- Written task
Count the lines in the data that contain the string "field", treating uppercase and lowercase letters as different. Reply with the number only.

-- Task input start --

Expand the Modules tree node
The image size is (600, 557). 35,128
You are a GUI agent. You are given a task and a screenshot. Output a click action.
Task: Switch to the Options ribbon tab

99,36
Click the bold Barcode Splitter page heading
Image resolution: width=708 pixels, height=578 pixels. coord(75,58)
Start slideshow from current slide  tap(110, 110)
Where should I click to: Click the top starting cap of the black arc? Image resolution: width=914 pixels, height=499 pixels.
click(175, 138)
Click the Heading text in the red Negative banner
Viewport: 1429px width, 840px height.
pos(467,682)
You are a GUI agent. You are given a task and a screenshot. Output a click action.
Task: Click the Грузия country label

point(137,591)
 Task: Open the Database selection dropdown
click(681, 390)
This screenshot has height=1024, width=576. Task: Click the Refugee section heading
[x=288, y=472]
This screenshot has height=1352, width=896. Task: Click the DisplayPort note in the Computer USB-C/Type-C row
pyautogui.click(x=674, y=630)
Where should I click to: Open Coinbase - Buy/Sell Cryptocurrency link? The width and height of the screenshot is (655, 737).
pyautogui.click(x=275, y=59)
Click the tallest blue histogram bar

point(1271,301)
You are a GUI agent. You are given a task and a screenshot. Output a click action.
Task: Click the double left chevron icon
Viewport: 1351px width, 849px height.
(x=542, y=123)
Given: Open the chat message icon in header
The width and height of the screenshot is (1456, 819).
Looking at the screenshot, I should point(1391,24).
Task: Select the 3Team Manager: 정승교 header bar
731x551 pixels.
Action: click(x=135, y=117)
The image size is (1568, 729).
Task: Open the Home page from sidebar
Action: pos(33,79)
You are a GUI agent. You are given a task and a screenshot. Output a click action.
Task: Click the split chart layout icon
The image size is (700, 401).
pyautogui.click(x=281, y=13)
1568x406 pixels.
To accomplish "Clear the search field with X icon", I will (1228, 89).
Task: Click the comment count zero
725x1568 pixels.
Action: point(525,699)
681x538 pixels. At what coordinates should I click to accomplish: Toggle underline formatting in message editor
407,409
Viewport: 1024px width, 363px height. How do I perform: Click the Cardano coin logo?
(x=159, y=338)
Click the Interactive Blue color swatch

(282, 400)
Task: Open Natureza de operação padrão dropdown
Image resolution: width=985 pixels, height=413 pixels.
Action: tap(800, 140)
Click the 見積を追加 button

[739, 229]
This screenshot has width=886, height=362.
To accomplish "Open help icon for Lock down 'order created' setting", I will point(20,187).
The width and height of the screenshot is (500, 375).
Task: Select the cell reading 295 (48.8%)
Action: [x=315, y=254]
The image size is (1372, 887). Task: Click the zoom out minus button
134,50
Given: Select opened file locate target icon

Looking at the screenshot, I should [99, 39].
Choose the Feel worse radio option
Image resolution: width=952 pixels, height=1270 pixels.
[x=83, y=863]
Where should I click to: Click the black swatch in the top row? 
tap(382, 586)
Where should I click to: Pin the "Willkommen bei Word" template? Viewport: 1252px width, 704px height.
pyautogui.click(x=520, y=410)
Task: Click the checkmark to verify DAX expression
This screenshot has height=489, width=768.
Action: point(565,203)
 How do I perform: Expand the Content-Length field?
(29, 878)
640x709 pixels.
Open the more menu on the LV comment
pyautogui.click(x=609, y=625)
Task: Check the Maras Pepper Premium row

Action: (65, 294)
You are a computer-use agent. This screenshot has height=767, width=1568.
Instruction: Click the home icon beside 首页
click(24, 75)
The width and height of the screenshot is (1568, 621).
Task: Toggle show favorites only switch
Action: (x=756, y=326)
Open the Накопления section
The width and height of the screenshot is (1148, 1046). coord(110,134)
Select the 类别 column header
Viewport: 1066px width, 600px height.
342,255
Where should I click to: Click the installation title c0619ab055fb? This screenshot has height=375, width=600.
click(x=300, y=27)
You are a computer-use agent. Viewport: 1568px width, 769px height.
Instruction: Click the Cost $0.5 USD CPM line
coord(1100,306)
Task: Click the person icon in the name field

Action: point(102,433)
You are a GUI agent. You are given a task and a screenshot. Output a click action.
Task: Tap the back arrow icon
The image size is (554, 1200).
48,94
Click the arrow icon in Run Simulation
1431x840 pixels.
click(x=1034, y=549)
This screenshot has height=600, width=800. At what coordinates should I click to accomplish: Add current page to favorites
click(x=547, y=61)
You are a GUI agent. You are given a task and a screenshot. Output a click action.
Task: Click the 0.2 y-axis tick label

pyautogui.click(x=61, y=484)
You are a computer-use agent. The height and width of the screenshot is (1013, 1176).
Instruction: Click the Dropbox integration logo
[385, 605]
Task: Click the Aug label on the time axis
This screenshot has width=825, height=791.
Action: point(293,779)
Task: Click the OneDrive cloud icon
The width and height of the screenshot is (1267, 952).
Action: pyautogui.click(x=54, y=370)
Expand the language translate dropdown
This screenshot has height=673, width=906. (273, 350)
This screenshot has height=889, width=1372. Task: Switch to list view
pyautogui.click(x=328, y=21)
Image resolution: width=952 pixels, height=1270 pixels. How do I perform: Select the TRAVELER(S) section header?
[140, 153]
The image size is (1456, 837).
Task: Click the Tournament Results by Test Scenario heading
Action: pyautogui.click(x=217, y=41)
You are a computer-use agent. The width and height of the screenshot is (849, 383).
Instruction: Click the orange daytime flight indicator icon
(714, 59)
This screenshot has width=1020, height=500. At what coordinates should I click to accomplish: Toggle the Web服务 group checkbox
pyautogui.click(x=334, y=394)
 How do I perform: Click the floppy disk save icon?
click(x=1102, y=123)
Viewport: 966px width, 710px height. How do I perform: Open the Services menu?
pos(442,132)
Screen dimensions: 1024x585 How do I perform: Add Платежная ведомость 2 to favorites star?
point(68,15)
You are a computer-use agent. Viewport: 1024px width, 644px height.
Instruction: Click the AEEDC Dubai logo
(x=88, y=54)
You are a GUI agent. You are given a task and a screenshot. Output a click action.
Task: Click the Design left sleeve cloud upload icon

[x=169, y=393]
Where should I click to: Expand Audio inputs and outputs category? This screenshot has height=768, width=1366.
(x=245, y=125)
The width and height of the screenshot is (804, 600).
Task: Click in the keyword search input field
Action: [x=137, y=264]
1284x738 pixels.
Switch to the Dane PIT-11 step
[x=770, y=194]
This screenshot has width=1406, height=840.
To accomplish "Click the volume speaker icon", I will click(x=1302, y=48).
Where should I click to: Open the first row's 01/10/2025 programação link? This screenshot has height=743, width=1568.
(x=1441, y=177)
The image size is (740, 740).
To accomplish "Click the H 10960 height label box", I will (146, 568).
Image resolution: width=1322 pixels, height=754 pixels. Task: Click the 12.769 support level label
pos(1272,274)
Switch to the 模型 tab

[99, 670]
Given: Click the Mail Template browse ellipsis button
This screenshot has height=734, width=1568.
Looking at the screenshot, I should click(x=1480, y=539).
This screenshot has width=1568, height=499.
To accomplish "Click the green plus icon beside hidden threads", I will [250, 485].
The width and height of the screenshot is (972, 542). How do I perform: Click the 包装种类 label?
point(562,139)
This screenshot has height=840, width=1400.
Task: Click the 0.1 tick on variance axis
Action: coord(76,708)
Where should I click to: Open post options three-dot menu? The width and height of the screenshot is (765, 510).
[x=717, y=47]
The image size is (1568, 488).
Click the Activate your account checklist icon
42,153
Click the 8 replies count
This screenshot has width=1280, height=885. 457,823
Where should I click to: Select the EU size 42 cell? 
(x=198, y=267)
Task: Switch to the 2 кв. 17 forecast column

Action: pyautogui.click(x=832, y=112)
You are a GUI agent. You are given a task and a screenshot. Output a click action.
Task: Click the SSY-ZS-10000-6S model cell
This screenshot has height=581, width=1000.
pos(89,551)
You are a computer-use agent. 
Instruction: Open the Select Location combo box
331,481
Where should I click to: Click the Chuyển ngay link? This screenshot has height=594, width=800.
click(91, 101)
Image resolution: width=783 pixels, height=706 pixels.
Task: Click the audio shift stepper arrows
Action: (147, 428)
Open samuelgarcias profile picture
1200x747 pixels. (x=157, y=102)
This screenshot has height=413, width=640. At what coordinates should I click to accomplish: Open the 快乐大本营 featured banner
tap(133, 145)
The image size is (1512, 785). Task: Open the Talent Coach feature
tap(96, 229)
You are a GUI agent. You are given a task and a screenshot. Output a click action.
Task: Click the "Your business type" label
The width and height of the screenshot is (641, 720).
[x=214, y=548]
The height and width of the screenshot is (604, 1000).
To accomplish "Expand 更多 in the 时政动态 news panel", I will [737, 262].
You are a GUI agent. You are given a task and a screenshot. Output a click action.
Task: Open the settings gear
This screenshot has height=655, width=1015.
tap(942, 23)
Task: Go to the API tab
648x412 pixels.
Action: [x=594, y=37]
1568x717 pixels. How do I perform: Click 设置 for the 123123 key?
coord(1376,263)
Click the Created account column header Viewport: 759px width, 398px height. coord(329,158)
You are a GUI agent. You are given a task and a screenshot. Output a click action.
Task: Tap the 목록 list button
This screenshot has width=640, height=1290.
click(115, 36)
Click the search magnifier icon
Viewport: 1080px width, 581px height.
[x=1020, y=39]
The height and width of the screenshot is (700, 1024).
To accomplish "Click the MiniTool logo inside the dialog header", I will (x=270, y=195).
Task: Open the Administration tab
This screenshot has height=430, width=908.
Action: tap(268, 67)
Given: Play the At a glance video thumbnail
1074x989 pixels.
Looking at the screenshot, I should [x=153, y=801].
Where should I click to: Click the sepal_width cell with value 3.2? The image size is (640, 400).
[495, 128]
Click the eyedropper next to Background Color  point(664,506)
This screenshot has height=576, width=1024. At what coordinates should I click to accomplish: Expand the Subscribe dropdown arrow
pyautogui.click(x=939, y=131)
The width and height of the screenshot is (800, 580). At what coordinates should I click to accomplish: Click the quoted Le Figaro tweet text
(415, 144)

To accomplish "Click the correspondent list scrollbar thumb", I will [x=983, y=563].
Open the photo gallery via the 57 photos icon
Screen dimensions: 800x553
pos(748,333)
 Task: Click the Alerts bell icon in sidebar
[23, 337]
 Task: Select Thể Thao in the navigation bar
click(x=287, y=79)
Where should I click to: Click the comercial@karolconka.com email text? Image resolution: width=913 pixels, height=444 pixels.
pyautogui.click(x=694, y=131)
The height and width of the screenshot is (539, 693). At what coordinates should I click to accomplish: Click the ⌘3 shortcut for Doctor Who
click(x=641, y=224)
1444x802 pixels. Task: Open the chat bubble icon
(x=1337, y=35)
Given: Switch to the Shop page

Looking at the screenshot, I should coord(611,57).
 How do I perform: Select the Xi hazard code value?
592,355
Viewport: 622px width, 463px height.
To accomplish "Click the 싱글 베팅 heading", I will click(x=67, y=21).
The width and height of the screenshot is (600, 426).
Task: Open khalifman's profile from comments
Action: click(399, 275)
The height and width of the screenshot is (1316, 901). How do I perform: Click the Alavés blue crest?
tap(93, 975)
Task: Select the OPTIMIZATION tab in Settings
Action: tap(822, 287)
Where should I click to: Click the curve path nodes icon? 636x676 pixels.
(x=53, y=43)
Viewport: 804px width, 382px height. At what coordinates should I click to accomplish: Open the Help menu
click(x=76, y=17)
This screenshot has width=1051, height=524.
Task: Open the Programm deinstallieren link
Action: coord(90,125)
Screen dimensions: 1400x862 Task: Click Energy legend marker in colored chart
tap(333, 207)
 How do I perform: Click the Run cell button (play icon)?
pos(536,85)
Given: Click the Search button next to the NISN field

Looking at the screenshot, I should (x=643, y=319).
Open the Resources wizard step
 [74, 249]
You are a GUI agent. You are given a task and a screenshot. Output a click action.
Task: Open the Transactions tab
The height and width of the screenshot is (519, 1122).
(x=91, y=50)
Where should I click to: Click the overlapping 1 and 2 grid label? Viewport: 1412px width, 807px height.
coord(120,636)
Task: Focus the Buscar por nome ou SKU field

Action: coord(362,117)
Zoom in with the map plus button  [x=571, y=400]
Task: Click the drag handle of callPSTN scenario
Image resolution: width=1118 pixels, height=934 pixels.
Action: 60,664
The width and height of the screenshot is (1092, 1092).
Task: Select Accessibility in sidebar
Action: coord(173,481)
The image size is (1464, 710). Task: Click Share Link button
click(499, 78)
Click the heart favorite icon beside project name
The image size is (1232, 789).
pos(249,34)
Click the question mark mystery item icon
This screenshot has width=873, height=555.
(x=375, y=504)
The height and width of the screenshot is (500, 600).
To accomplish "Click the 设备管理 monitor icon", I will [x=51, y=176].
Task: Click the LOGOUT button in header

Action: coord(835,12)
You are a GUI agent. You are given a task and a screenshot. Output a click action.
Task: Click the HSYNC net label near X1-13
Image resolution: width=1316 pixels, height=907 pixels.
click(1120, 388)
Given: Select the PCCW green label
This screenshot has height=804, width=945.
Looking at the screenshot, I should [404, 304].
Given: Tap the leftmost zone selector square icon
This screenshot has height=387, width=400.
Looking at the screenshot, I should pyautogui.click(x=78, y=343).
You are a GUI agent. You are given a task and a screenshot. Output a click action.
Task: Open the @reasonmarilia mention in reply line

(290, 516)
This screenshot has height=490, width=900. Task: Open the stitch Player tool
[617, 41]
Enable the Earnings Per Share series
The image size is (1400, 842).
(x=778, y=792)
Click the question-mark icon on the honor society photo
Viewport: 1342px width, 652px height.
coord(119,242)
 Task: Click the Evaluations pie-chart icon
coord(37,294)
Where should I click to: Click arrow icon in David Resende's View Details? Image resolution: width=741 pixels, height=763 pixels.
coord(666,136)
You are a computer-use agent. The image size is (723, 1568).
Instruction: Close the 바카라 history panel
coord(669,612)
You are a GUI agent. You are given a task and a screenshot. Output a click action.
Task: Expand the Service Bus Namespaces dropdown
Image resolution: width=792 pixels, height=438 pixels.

-- Task input end --

- Complete response
6